SET PROBLEM —
Rewrite the passage of the trigonometry solution that begins at the words "Find all radian" and stops after "the reference angle.". Change "unit circle" to "trigonometric circle".

GIVEN PASSAGE —

Question

Find all radian solutions to the following equations.$$\sin \left(A+\frac{\pi}{12}\right)=-\frac{1}{\sqrt{2}}$$

Answer

**step1 Determine the reference angle and quadrants for the given sine value**

First, we need to find the angle whose sine is $$\frac{1}{\sqrt{2}}$$. This is a common angle from the unit circle. Since the value is negative, we need to identify the quadrants where the sine function is negative.

$$ \sin(\text{reference angle}) = \frac{1}{\sqrt{2}} \implies \text{reference angle} = \frac{\pi}{4} $$

The sine function is negative in the third and fourth quadrants. Therefore, the angles whose sine is $$-\frac{1}{\sqrt{2}}$$ can be found in these quadrants using the reference angle.

$$ \text{Angle in Quadrant III} = \pi + \text{reference angle} = \pi + \frac{\pi}{4} = \frac{5\pi}{4} $$

$$ \text{Angle in Quadrant IV} = 2\pi - \text{reference angle} = 2\pi - \frac{\pi}{4} = \frac{7\pi}{4} $$

**step2 Write the general solutions for the angle expression**

Since the sine function is periodic with a period of $$2\pi$$, we can express all possible solutions for the angle by adding multiples of $$2\pi$$ to the principal values found in Step 1. So, the expression $$A+\frac{\pi}{12}$$ can take on the following general forms:

$$ A+\frac{\pi}{12} = \frac{5\pi}{4} + 2n\pi $$

$$ A+\frac{\pi}{12} = \frac{7\pi}{4} + 2n\pi $$

where $$n$$ is an integer ($$n \in \mathbb{Z}$$).

**step3 Solve for A in each general solution**

Now we need to isolate $$A$$ in each of the general solution equations by subtracting $$\frac{\pi}{12}$$ from both sides. We will work with common denominators to simplify the fractions.

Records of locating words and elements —
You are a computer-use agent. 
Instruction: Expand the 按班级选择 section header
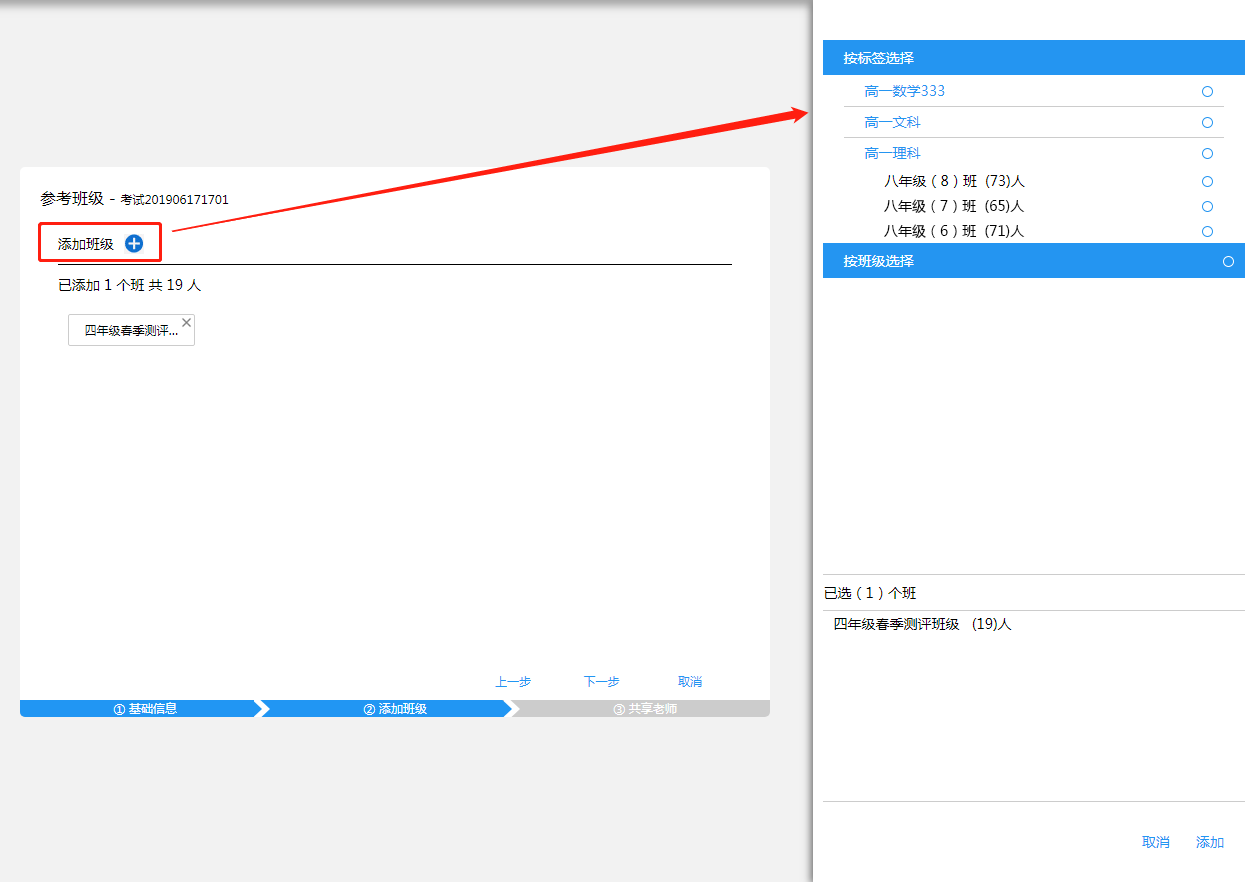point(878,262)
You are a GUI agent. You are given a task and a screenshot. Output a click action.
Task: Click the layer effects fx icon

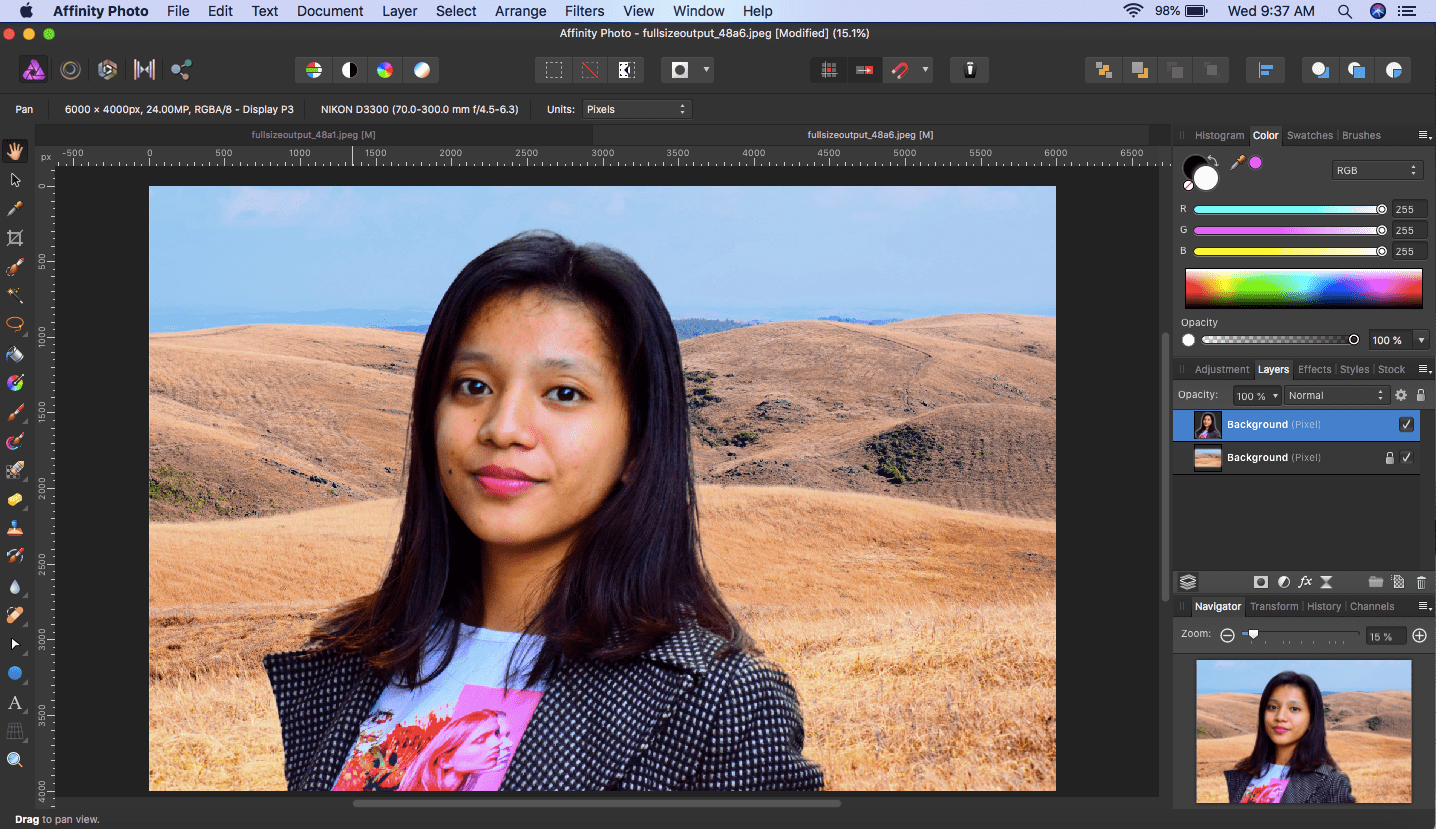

EXERCISE RESULT —
Find all radian solutions to the following equations.$$\sin \left(A+\frac{\pi}{12}\right)=-\frac{1}{\sqrt{2}}$$

Answer

**step1 Determine the reference angle and quadrants for the given sine value**

First, we need to find the angle whose sine is $$\frac{1}{\sqrt{2}}$$. This is a common angle from the trigonometric circle. Since the value is negative, we need to identify the quadrants where the sine function is negative.

$$ \sin(\text{reference angle}) = \frac{1}{\sqrt{2}} \implies \text{reference angle} = \frac{\pi}{4} $$

The sine function is negative in the third and fourth quadrants. Therefore, the angles whose sine is $$-\frac{1}{\sqrt{2}}$$ can be found in these quadrants using the reference angle.